現在日本トレイドのある「ビッグエア福岡」(博多区)「宗像市内に土地を確保した」。久山町でのテーマパーク計画が事実上頓挫した日本トレイド社(山崎和則社長)に関する怪情報"が、関係者の間を駆けめぐっている。「もし事実なら、今度はそちらへ計画を移すつもりか?」―。

過去には移転先候補地として人工島(福岡市)が話題となったこともあったが、突然浮上した宗像市の名は関係者にとっても「寝耳に水」だった。

だが本紙の取材によると、事実は情報とはまったく違うことが明らかに。さらに、将来仮に土地を確保したとしても、それでスムーズに計画が運ぶとは言い難い現状が浮かび上がった。計画を取り巻く厳しい現実に「最後の悪あがきではないか」と冷ややかな声が上がっている。



突然の「怪情報」

「日トレ社が宗像市に土地を確保か?」

この情報がもたらされたのは1月下旬。 30万坪の土地を12億円で購入」というもので、しかも売主は北九州市に本社を置く有名企業とのことだった(HP既報)

そこで本紙は真偽を確かめるため、現地関係者や不動産業者などに取材した。 

土地はどこに?

「テーマパークを造るとなると、相当広い土地が必要。しかも坪単価が4000円でしょう?そんな所はこの周辺くらいしか思い当たらない。平野部では規制などの関係でまず無理」

宗像市の南端にある福岡国際カントリークラブ。この周辺の山道を車でめぐりながら首を傾げるのは、あるベテラン不動産業者だ。

周囲には思いのほか険しい山が続く。「造成するのは簡単じゃない。まず問題なのはその時に出る土砂。それをどこに持って行くのか。さらに、多くのダンプカーが出入りするのにも、道が細くアクセスが悪い。現実的とは思えませんね」

また、最近宗像市で大きな土地取引があったとの情報もない、という。

「そうであれば私の耳に入るはずですが。とにかく、テーマパークなんて代物を造るには土地代のほかに莫大な費用と時間が必要なのは間違いないですね」 

「慎重」が基本姿勢の宗像市

福岡市と北九州市の間に位置し、現在約9万5000の人口を抱える宗像市。両政令市のベッドタウンとして発展を続ける、北筑前地区の中心都市だ。
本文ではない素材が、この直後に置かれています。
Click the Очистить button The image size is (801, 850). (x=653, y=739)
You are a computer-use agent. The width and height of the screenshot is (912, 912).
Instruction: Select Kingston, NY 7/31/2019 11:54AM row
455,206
同市ではこれまでも、企業や商業施設が進出するという話が浮かんでは消えてきた。最近では、世界最大手のスーパー「ウォルマート」の小売施設が進出する―との計画が浮上、新聞紙上をにぎわせた(06年)。

だが「都市計画上の展望としては、大型店とか、街の構造・環境を大きく変えてしまうようなものはふさわしくない」(07年、都市計画審議会議事録より)と、「慎重」なのが市の基本姿勢のようだ。そのためか、この計画も進展を見せていない。 
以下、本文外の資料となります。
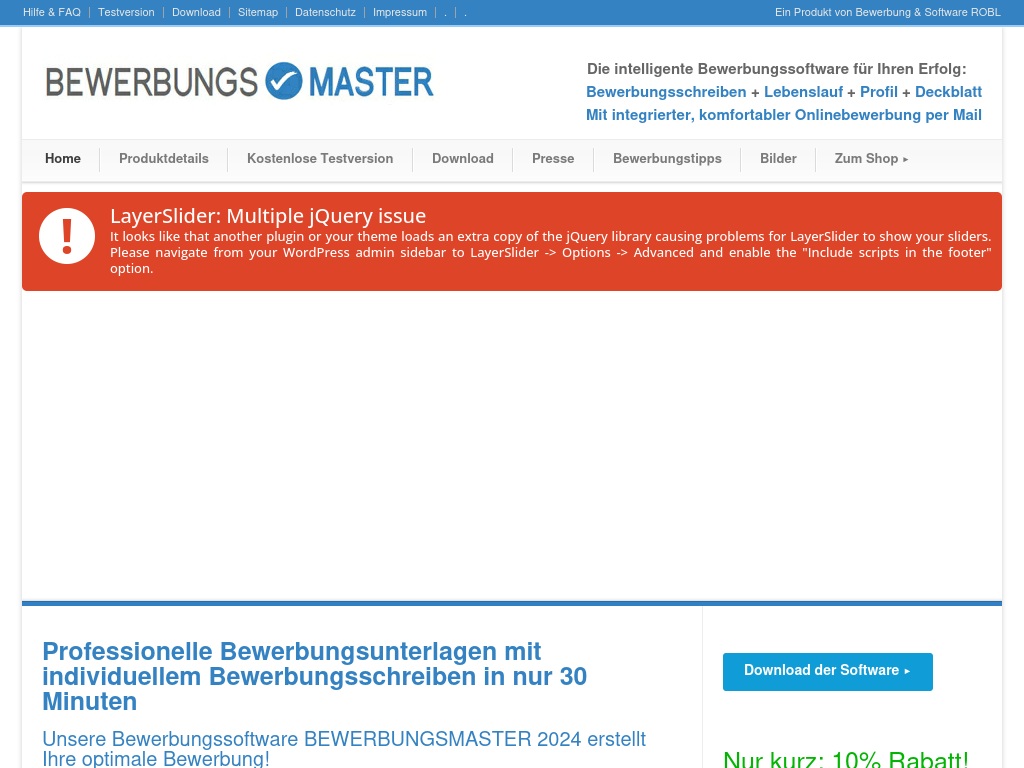Click the Bewerbungsschreiben header link
The height and width of the screenshot is (768, 1024).
click(x=666, y=92)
宗像市は「今のところ日本トレイドが土地を購入したとか、そのような話は何も聞いていない。もし福岡国際CC周辺に土地を購入しても、現状では調整区域なので、テーマパークの建設はありえない。規制をはずすようなことがあれば別ですが・・」と話している。 

「久山で継続」との、株主への説明は?

「宗像市で土地確保」の情報は、もともと、日トレ社関係者が周囲に吹聴していたもの。「『だから計画は続行する。大丈夫』と話していた」(ある関係者)。

日トレ社は、昨年末に株主へ送った文書の中で「久山町の地権者側と引き続き交渉を行う予定」「来年早々には本プロジェクトのさらなる飛躍としたいと考えております」と説明している(本紙1月号既報)

その舌の根も乾かぬうちに、別の場所に土地を購入したという情報を流すこと自体、あってはならないのではないか。 

「現在まだ交渉中」

「実は、まだ購入したわけではない。詳細は言えないが、現在は交渉段階にある、というのが正直なところ」。日トレ社に近いある関係者が重い口を開いた。この証言が事実であれば、土地を確保したという「嘘の情報」を自らが流し、事業の継続を装っていると言わざるをえない。

仮に交渉が成功し土地を確保しても、先述の点を総合すると、宗像市で計画が順調に進むとは考え難い。

日トレ社の存続そのものが危ぶまれる状況にあることは本紙がすでに報じた通り。また、同社の未公開株を売りさばいた「人間と産業開発研究所」(H&M研究所、大阪市)に対する民事訴訟も始まっている。

「最後の悪あがきですよ」(関係者)。宗像市を舞台とした怪情報騒動は、壮大なプロジェクトの「断末魔の叫び」なのかもしれない。